In “Mercy,” Farmer explains the backstory to her grandfather’s act: following a freak fall, Frances had become quadriplegic and endured incessant pain that would not respond to treatment. Her case was hopeless and seemed equivalent to a sentence of perpetual torture. She repeatedly stated, “I want to die.” Bill, who loved Frances for sixty-three years, thus commits what some may call a “mercy killing.” With such context, one might expect Dear Damage to offer long discourses on the issue of euthanasia, its morality, and how other people have engaged in this practice. Instead, however, Farmer uses her grandparents and their story as a connecting thread in a memoiristic collection focused on many forms of damage and love.
She plumbs several—often intimate—subjects, such as her first marriage, her divorce, her second marriage, gun violence, body image, her discovery of writing, pursuit of an MFA, and her work as an adjunct faculty member. Among all these serious topics, the adjunct material is particularly affecting (especially if one has ever worked as an adjunct). In “American Dream Job,” Farmer successfully conveys the sometimes-overwhelming anxiety that accompanies this unstable form of employment: “zero security from one month to the next, zero benefits, zero prospects.” She fantasizes about working at Trader Joe’s. Her disclosures about living on the fringes of academia are bravely honest: “Docile and sometimes ashamed [ … ] some of us won’t even divulge our tenuous status to our students.”
The structure of the individual essays vary, from more-conventional pieces with standard paragraphing to essays comprised entirely of dialogue, as a film script or a play would be. In some cases, the dialogue is between Farmer and her grandparents, and it’s not entirely clear whether these scripts are remembered or imagined. Regardless, they add a haunting quality to the book, even when the questions are ordinary: “What was your favorite beach?” and “Do you know what street you lived on?” Her grandparents, now both dead, seemingly return to speak to her, and by extension, to us. These script-like conversations humanize Frances and Bill, although the more conventional essays do that as well, often with everyday details and recollections. “My grandparents ditched Los Angeles in the 1970s,” Farmer writes, “when, long after the streetcars and orange groves vanished, the pace overwhelmed them.” Early on, we understand that neither grandparent was a monster or a hapless victim.
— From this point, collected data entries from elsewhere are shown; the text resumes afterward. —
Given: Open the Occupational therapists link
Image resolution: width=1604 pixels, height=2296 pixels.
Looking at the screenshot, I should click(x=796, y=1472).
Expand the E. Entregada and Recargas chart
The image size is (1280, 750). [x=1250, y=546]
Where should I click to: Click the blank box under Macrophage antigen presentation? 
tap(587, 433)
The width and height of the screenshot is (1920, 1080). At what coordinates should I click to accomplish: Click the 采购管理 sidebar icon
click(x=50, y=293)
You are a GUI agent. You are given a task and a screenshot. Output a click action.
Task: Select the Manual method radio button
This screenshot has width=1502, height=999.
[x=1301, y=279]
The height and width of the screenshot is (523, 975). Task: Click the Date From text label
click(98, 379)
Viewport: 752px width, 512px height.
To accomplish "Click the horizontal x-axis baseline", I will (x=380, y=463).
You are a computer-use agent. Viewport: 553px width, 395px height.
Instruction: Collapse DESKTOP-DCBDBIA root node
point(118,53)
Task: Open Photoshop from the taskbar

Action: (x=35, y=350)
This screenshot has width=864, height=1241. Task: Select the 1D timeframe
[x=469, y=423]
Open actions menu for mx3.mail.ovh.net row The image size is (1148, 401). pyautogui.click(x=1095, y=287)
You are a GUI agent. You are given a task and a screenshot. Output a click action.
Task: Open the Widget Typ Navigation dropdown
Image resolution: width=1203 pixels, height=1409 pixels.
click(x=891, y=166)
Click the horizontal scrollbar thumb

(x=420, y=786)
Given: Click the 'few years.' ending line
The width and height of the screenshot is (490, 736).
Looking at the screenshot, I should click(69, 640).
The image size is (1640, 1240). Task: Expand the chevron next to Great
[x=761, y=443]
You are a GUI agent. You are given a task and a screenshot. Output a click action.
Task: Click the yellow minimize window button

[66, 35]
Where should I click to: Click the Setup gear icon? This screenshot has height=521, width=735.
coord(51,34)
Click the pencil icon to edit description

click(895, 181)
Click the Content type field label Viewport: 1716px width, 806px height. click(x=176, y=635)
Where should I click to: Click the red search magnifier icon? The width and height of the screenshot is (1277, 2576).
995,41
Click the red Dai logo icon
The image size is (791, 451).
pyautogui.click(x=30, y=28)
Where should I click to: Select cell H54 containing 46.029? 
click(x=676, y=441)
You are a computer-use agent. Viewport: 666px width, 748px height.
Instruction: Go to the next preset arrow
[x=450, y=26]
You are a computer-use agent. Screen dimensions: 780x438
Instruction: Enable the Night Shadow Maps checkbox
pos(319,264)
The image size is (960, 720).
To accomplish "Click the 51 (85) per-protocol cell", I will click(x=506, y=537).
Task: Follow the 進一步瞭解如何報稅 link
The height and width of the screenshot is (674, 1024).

As one might expect with a collection of personal essays, Dear Damage does not always feel tightly cohesive. These memories are united, however, by the author’s lens. Farmer’s own life struggles and experiences, some of them routine, still strike one as powerful beside the more dramatic events she chronicles. For example, in “No One is Waiting,” an essay remembering her birthday during the pandemic, she spies a delivery person who moves a snail to safety, to prevent it from being crushed: “That moment of tenderness—this very minor mercy—seems to mean something on a day that is both melancholy and surreal.” Farmer does not attempt to tie up her collection with comforting platitudes. “Certainty is a daydream,” she wisely writes. In the spring, tulips surprise her by blooming outside her new home. Who planted them, she wonders. In a comment that may relate to lost loved ones as much as to flowers, she muses, “Maybe they were just a one-time phenomenon—something beautiful that arrived, made their brief impression, and then disappeared. It’s enough that they were here.”